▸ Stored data
■ ■ ■ ■

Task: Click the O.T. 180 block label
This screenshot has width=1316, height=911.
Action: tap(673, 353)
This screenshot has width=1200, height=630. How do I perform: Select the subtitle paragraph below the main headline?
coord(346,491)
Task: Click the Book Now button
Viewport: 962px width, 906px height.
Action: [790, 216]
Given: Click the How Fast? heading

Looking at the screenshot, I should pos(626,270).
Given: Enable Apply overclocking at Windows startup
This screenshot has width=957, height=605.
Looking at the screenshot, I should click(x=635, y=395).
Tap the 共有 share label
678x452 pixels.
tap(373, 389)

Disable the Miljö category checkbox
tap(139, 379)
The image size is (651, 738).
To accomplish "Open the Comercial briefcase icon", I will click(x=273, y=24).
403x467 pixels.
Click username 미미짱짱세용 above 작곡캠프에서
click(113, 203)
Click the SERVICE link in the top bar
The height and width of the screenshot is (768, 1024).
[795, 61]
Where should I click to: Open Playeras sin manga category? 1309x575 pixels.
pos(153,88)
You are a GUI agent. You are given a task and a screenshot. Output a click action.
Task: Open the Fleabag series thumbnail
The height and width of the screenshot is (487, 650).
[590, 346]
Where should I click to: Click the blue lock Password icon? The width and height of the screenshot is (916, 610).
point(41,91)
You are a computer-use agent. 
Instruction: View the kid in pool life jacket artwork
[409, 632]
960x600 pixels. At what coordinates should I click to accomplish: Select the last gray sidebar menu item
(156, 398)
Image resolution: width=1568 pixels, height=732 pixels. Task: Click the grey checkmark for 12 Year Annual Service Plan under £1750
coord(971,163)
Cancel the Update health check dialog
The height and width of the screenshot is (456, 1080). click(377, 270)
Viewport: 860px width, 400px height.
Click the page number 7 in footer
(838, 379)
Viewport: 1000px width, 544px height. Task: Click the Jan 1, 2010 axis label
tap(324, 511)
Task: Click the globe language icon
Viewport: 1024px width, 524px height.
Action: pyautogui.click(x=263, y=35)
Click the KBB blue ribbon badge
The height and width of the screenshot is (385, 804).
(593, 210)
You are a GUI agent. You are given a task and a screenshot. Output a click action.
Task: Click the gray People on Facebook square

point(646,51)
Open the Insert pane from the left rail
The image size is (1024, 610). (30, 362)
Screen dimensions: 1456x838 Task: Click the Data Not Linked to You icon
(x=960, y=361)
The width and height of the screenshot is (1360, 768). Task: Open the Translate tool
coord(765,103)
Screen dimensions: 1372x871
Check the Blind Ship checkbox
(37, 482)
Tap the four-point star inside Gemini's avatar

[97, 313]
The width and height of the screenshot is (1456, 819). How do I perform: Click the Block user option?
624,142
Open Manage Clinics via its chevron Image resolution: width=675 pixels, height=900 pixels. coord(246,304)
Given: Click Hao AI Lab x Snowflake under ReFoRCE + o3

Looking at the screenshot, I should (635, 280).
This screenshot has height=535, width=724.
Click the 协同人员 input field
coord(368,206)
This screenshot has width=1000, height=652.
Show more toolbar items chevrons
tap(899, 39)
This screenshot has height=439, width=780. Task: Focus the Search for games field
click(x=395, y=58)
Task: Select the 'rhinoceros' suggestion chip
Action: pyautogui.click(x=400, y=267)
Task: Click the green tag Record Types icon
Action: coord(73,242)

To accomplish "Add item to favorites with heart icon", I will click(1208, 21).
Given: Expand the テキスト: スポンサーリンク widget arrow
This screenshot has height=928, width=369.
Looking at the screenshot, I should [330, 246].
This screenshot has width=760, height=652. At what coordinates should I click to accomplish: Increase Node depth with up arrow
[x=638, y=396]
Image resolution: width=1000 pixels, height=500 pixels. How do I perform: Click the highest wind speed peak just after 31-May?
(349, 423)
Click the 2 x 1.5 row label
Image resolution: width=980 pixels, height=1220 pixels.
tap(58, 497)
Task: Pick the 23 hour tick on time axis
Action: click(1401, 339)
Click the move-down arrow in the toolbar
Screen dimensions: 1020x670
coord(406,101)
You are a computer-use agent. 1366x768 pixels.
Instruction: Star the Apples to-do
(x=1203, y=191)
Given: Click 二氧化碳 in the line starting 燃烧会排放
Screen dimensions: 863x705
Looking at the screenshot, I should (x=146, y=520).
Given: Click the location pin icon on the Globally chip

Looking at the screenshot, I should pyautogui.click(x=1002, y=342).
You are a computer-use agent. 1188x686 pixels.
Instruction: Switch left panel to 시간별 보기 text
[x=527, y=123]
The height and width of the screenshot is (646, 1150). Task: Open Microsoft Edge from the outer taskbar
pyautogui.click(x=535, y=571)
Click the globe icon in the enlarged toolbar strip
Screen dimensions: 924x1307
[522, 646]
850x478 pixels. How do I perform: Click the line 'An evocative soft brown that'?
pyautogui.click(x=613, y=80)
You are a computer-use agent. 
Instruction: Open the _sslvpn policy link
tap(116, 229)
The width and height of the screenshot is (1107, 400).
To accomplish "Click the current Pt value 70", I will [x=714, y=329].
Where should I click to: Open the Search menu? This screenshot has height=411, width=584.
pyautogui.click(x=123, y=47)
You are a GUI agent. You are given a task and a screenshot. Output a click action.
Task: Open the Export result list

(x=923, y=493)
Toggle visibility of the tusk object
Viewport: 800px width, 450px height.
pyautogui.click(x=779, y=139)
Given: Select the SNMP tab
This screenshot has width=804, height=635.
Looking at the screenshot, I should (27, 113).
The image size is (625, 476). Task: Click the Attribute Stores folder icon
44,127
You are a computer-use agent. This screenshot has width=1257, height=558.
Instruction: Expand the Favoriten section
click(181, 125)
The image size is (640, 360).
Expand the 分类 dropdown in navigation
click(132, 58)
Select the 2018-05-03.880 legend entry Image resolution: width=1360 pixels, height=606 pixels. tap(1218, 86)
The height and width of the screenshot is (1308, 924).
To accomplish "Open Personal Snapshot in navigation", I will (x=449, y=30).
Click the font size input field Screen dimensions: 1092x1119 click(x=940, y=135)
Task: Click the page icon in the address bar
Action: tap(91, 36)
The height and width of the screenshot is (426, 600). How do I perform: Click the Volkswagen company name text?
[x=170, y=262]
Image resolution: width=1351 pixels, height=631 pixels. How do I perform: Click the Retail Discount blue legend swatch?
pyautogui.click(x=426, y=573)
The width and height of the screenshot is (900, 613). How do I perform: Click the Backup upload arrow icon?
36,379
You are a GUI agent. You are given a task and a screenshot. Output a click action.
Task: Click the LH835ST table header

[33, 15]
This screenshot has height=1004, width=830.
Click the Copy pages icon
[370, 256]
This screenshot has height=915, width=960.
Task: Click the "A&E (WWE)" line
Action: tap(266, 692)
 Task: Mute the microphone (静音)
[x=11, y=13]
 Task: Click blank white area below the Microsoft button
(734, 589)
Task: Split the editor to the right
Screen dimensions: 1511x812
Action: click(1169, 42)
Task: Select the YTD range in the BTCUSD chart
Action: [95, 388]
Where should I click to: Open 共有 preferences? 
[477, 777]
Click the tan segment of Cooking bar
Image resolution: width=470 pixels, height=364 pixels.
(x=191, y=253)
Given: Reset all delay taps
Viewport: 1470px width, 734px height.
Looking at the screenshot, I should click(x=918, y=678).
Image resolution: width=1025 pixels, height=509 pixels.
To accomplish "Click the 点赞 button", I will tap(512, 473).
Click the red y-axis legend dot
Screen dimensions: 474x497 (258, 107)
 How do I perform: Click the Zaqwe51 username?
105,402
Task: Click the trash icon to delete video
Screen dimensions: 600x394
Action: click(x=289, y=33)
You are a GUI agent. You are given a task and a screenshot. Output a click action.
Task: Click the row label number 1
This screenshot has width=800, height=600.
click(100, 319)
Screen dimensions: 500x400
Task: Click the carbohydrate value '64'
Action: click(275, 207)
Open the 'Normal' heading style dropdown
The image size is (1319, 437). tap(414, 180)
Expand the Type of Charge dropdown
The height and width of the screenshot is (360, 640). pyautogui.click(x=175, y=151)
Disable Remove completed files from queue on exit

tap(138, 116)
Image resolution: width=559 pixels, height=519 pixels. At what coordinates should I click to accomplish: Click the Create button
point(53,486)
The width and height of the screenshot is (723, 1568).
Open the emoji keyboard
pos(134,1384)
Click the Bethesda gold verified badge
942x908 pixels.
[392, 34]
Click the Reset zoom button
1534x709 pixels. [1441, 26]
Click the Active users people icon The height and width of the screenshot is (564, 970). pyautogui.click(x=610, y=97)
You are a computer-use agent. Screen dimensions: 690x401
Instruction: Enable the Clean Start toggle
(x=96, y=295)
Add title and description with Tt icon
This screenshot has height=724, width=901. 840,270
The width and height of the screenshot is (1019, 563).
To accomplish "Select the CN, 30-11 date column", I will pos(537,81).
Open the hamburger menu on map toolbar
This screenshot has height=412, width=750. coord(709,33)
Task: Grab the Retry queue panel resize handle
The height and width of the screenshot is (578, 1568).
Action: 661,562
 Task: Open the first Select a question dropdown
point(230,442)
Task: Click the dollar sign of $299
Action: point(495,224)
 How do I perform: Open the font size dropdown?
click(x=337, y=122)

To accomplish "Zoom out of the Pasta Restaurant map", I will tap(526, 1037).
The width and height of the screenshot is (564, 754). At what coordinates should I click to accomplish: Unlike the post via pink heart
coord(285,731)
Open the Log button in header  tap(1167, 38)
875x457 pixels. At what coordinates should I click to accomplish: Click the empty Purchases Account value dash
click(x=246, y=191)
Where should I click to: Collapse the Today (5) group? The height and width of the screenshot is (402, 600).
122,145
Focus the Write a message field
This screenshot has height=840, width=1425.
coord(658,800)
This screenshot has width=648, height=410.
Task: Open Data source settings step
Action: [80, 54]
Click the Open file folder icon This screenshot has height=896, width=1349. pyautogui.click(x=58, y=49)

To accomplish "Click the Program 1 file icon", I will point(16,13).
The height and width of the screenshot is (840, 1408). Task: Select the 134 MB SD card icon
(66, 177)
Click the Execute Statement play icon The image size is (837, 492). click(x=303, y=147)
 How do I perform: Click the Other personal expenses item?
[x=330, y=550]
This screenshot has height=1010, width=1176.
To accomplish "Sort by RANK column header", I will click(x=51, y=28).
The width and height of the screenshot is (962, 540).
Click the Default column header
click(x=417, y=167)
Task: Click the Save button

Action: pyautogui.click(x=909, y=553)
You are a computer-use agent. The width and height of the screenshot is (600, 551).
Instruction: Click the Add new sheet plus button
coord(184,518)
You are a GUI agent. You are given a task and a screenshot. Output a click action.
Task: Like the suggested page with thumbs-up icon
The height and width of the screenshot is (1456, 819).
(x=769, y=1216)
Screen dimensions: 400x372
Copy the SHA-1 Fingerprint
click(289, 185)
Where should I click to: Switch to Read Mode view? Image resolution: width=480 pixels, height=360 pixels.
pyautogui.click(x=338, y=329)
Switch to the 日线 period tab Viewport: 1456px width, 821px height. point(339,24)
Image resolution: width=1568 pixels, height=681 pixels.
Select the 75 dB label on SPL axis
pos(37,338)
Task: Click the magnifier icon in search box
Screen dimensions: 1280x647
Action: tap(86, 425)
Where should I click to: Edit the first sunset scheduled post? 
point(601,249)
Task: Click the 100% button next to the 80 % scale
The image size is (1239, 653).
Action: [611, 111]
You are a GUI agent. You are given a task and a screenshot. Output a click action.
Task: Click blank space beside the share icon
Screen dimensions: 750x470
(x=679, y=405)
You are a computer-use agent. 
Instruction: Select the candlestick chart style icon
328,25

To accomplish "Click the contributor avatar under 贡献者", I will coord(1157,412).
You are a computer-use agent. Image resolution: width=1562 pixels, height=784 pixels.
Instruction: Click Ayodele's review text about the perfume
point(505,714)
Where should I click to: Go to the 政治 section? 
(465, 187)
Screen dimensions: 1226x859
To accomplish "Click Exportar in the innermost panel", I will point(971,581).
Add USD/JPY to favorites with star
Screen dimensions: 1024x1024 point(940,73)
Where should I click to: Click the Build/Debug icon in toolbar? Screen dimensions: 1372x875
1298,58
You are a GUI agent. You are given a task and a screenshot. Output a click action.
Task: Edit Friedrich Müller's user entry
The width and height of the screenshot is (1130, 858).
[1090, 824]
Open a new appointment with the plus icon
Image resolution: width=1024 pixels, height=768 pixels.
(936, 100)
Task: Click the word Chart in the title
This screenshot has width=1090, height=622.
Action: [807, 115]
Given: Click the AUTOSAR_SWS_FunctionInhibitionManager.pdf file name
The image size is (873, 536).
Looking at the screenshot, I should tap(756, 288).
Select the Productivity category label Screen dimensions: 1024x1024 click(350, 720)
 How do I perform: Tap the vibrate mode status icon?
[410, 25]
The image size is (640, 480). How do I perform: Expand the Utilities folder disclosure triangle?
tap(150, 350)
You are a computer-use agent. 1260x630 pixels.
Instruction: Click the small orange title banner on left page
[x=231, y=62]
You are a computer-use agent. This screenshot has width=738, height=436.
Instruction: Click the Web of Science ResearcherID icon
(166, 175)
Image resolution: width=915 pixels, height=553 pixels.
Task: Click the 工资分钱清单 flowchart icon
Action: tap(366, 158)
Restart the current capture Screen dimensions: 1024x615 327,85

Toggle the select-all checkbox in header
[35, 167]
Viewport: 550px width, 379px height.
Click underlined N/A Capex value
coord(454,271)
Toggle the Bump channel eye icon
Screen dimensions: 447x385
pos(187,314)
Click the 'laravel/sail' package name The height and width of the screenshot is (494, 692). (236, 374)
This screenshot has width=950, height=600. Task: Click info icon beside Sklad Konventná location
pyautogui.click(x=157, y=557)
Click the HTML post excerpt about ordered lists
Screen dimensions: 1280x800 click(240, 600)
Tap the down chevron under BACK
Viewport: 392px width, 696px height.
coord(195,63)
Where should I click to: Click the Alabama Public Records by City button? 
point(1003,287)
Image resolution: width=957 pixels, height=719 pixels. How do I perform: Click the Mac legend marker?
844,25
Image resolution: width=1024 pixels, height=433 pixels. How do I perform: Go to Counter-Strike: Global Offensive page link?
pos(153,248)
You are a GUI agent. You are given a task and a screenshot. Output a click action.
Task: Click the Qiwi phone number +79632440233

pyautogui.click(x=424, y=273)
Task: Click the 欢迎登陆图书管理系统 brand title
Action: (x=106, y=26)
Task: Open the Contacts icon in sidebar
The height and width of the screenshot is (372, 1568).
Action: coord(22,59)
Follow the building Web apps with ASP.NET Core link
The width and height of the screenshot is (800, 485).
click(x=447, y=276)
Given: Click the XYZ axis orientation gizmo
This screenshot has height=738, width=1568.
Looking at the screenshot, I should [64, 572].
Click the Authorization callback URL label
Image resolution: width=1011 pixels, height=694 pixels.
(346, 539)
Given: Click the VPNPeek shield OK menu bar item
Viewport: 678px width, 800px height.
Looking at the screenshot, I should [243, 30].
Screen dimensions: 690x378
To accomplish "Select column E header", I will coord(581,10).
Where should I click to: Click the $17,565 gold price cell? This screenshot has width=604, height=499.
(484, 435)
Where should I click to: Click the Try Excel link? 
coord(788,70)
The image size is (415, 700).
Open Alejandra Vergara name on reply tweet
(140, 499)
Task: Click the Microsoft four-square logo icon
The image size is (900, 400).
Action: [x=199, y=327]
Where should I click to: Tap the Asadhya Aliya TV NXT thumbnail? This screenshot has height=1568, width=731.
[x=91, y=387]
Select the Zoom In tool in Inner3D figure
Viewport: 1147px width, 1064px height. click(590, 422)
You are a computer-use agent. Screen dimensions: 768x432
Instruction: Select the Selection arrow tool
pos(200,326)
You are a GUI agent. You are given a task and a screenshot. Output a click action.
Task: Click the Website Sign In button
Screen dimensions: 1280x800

■ ■ ■ ■

▸ Exercise objective
Copy out the lines of the records above in which the string "current" appears.

▸ Problem solution
To accomplish "Click the current Pt value 70", I will [x=714, y=329].
Restart the current capture Screen dimensions: 1024x615 327,85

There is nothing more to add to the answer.